We aim to make Windows 10 one of the most secure operating systems for our customers and to do that we are investing in a multitude of security features. Our philosophy is to build features that mitigate broad classes of vulnerabilities, ideally without having the app change its code. In other words, getting an updated version of Windows 10 should make the customer and the app safer to use. This comprehensive MSDN document shows all of the security focused technologies we have built into Windows over the years and how it keeps our customers safe. Here is another presentation by Matt Miller and David Weston that goes deeper into our security philosophy for further reading.
We are now exploring security features with deep hardware integration to further raise the bar against attacks. By integrating Windows and its kernel deeply with hardware, we make it difficult and expensive for attackers to mount large scale attacks.
ROP (Return Oriented Programming) based control flow attacks have become a common form of attack based on our own and the external research community’s investigations (Evolution of CFI attacks, Joe Bialek). Hence, they are the next logical point of focus for proactive, built-in Windows security mitigation technologies.

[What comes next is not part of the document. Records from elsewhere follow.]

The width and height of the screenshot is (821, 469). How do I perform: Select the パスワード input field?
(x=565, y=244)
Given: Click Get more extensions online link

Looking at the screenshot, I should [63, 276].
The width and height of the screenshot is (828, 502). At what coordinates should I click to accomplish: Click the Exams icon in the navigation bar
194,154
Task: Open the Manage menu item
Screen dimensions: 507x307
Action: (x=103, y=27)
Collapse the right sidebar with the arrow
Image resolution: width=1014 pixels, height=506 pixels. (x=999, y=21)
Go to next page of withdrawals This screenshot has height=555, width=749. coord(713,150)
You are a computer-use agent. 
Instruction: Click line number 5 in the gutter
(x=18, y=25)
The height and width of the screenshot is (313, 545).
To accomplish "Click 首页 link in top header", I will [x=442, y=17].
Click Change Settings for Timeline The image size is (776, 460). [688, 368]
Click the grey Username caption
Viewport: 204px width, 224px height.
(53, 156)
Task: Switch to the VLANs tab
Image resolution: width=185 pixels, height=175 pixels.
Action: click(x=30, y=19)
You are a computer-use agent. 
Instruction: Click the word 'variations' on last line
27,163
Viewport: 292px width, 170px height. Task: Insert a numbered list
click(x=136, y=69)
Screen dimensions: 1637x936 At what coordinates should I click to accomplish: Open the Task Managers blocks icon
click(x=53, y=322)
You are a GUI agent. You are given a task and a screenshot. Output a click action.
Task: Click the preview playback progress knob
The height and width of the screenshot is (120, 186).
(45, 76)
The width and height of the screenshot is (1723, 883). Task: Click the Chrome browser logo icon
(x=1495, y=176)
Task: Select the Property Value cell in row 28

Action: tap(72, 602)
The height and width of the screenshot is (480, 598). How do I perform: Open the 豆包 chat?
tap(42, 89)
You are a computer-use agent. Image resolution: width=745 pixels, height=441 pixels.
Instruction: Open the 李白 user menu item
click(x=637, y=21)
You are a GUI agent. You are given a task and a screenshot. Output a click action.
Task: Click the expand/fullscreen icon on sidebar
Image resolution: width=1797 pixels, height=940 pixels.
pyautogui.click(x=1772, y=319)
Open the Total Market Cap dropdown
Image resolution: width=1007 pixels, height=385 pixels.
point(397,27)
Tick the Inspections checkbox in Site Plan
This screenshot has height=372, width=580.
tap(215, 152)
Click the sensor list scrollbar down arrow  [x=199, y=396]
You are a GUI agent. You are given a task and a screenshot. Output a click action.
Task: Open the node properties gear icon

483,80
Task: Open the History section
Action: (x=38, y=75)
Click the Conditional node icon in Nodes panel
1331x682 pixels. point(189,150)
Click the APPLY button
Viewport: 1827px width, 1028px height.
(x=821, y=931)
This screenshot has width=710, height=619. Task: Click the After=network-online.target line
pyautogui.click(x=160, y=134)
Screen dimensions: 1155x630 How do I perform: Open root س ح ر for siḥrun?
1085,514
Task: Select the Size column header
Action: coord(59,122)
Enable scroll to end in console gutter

In this post, we will describe our efforts to harden control flow integrity in Windows 10 through Hardware-enforced stack protection.
Memory safety vulnerabilities
The most common class of vulnerability found in systems software is memory safety vulnerabilities. This class includes buffer overruns, dangling pointers, uninitialized variables, and others.
A canonical example of a stack buffer overrun is copying data from one buffer to another without bound checking (i.e. strcpy). If an attacker replaces the data and size from the source buffer, the destination buffer and other important components of the stack can be corrupted (i.e. return addresses) to point to attacker desired code.
Dangling pointers occur when memory referenced by a pointer is de-allocated but a pointer to that memory still exists. In use-after-free exploits, the attacker can read/write through the dangling pointer that now points to memory the programmer did not intend to.
Uninitialized variables exist in some languages where variables can be declared without value, memory in this case is initialized with junk data. If an attacker can read or write to these contents, this will also lead to unintended program behavior.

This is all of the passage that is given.